Remember how much you love children.

It is essential when we talk to our children, especially if it is a conflict issue, stop at savor the love we feel, the beauty of which they have filled our lives, how helpless they are to any harm we do to them.

When we are angry the words fly. We can use words to damage, unmask, bring out the worst of others and humiliate them. But it is not what we want to do to our children, so we must know how to stop before exploding and, before saying anything, remember what we love them, feeling the tenderness.

Link with our inner child

Adults usually forget consciously or unconsciously the harm that adults did to us. The feeling of injustice in the face of punishment, the fear when they shouted at us, the inability to explain if the adult was hostile. Remember it before scolding them.

If you get listen to the children that one day you went It will be almost impossible for you to attack them with words. Talk to them as I would have made you happy to talk to you in a similar circumstance.

The trust that we hope our children have in us can be lost if we are not able to be assertive, serene and mature when we deal with them with a problem. Only if they do not fear punishment or shouting can they open up and tell us what is going on in their heads and can we reach their hearts.

Be honest

To advise you honesty It does not mean that you have to download your adult problems into children or give them explanations that they are not prepared to assimilate, but if you do not lie, do not manipulate.

Using common sense you can explain to children many things that perhaps they have not understood, as the reason why you ask them not to shout in the nap or not to leave the toys lying in the hallway.

It is not necessary to tell them that they are idiots, inconsiderate or careless. Suffice it to say that we must find a balance that allows those who need it to rest but also contemplating that the child needs to expand. It is also enough to explain that you can trip over the toy, fall and hurt yourself.

The children want us to be happy, that we all live harmoniously and their generosity has no limits if we treat them with empathy.

Therefore, in addition to explaining our positions honestly, we must also be willing to understand and listen to them, asking them for things that are compatible with their age, their needs and their maturation. They are children, not us, and sometimes, let's admit it, we get capricious and we want them to do things for our comfort. We must find the balance in the needs of the family, but always being adults.

Breathe

The leisurely breathing It balances our body and gives us serenity. The anger, if we take a minute of calm breathing, fades away if at that minute we think about what I previously proposed. If you do not have that minute, take even a second, but always, always, think before you speak and think what you mean to be understood without harming.

Taking us that little pause we can sort our thoughts, try to understand how the child feels and how we can reach him so that his spirit of collaboration plays in favor of both. Of course it is not about coaxing it, but about achieving a balance in which we are also going to put everything on our side to speak without harming you.

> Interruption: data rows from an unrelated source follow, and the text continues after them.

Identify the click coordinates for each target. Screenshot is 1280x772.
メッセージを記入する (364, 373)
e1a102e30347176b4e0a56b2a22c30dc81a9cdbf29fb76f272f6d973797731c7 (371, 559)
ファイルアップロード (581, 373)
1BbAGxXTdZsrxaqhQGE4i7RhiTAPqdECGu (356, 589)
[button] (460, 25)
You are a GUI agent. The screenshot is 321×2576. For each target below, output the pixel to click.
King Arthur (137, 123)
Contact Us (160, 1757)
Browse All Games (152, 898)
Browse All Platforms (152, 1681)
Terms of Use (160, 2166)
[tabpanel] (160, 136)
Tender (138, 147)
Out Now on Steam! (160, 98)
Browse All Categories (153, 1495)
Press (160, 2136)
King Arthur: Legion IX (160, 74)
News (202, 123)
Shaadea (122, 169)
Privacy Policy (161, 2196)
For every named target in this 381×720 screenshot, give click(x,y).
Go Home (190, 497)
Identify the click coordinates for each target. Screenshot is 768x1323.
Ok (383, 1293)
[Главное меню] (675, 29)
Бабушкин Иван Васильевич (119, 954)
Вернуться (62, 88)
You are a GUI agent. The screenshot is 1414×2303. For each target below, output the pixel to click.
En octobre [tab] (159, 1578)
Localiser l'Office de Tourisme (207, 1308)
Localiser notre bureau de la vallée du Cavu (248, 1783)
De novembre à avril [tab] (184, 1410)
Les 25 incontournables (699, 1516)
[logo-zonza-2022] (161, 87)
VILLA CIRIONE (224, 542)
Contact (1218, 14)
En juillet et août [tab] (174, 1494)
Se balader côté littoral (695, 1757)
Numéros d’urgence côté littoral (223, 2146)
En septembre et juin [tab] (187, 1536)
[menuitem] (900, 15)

Speak slowly and without words that the child does not understand

Sometimes we start to talk to the children and we get carried away by the verbiage, we pack ourselves up and use twists or complicated words that they don't understand yet.

Search for closeness

When we talk with our children about an important or sensitive issue, it is essential to focus on what we are doing and set aside distractions. Neither answer the phone, nor stand in front of the computer screen, turn off the TV and do not interrupt the conversation unless it is really indispensable. They deserve to be treated with the same respect as if you were talking to an adult.

It is also convenient to search physical closeness. Do not talk to them from another room, or from the other side of the room. Approach them gently, sit next to each other or bend down to be at your height.

We all like to be told face to face and looking into each other's eyes, children, as people who are, like it and deserve it. Also, by doing so, we teach them what it is the right way to treat others and that they deserve us as much importance as any adult with whom they have seen us speak.

I hope these simple tips to talk with your children help you to have an enriching communication with them, to understand them better and to create, for your families, a climate of trust and mutual respect.